Unless you’re Muriel Bristol.
Jaynes criticised Popper appropriately when Popper was wrong about his ‘propensity interpretation’; it would seem Popper didn’t understand the utility of Bayesian ‘induction’, but he was in turn quite right about abuse of induction. The first round is 10-10.
Alopecurus myosuroides is notoriously herbicide resistant. I have this strange premonition that not a few right-wing politicians (who hark back to the old days with fondness) would see this as justification for getting children with their small hands back into the fields!
Otherwise known as “Do Deformed Rabbit. It’s my favourite.”
One of the human superpowers is that we have a brain capable of holding Popper and Bayes. We seem to be unique among animals in having two different and complementary ways of viewing and processing the world.
I speak of the hemispheres, which for most of life’s existence were a way to eat safely. (One side looking for food while the other side looks for predators.)
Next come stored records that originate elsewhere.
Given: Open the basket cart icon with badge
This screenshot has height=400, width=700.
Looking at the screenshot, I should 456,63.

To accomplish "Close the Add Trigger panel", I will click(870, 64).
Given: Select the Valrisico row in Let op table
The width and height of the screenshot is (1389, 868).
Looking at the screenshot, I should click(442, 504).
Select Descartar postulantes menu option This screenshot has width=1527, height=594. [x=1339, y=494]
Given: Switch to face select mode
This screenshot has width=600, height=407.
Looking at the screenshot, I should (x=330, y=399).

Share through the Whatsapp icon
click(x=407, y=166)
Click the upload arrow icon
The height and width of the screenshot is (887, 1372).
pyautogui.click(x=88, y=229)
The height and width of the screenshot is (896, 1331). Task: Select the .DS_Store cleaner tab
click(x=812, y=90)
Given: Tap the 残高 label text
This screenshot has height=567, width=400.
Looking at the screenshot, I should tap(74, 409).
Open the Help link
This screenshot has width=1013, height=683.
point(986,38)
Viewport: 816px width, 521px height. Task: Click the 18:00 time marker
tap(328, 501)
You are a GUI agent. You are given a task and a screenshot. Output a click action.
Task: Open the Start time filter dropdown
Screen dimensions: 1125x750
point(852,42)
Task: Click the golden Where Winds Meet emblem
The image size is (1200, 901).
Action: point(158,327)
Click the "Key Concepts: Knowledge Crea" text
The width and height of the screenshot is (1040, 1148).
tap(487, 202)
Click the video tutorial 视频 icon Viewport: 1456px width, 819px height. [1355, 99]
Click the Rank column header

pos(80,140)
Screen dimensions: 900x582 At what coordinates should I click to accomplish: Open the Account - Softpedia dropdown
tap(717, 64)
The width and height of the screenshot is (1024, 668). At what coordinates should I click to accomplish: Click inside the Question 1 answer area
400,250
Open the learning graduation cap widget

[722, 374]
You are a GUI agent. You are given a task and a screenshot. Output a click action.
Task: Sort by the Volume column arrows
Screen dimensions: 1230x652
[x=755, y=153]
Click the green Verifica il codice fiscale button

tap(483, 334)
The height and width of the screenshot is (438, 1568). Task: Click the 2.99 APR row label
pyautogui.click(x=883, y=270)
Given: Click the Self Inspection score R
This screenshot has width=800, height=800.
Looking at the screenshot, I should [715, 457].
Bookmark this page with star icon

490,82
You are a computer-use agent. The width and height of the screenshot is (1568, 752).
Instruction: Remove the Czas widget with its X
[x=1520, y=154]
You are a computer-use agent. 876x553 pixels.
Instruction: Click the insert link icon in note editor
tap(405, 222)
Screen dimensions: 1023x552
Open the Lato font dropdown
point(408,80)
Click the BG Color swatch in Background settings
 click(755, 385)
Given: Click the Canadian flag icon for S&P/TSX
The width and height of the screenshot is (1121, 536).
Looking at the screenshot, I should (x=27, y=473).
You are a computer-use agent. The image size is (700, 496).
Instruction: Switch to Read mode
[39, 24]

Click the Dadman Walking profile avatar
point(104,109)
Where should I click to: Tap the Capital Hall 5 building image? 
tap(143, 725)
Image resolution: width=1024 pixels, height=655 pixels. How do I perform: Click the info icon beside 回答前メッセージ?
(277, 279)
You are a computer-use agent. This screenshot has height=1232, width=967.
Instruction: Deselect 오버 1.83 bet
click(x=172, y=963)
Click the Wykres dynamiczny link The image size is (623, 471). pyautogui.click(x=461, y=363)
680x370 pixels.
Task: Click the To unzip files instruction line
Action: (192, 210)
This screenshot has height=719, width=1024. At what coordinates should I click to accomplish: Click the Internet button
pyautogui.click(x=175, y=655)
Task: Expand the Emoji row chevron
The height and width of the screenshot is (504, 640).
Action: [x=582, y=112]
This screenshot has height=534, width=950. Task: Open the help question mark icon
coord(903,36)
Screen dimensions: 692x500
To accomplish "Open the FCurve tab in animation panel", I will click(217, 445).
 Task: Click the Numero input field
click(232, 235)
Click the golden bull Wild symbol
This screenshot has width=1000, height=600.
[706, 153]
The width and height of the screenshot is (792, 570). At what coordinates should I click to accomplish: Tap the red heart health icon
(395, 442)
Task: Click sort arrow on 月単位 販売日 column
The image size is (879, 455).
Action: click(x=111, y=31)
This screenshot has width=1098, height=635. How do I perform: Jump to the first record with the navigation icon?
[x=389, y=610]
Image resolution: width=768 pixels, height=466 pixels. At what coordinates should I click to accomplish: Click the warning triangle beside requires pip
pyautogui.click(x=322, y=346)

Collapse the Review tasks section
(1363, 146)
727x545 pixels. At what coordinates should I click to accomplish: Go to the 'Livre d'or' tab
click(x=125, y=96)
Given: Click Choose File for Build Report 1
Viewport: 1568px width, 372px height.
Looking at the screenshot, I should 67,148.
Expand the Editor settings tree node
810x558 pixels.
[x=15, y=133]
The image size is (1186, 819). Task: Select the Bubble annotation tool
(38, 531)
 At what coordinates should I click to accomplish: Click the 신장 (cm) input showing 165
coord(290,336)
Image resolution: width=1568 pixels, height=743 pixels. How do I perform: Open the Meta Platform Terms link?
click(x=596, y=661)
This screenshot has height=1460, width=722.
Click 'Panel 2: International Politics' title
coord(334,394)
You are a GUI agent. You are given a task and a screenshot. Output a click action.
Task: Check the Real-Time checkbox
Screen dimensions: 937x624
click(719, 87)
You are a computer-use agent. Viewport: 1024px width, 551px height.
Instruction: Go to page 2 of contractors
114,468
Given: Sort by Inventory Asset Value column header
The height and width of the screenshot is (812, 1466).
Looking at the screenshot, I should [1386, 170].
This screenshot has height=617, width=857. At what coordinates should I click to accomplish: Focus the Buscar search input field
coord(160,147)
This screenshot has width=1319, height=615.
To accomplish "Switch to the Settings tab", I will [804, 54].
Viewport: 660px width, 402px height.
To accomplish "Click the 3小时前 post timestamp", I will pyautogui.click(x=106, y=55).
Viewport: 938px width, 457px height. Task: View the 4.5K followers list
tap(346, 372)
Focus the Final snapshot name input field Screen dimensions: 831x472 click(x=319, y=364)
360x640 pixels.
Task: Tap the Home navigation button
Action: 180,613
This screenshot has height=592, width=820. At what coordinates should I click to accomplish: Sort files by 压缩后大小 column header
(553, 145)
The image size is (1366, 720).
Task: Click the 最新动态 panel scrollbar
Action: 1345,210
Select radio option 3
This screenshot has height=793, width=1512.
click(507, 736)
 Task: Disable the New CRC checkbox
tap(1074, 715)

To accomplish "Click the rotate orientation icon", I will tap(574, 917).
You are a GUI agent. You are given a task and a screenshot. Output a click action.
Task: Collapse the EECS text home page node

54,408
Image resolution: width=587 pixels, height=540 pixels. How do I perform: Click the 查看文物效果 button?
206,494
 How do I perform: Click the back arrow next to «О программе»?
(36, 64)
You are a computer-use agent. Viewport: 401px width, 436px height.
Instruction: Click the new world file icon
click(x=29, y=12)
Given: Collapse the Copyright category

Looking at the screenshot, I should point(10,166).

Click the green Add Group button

Since humans have twice as many neurons as just about any other animal, we have chosen instead to hold two ways of thinking about the world in the two hemispheres.
The right hemisphere sees the world through a Bayesian lens, just as every other being’s brain does. The left hemisphere sees the world through a Popper lens, which no other being’s brain does.
So the human brain is the best of both worlds, and this is also why each side can claim their side is correct.
Thanks for this .. how fundamental yet seemingly unloved a topic. This is literally the sh!t that keeps me up at night, lol.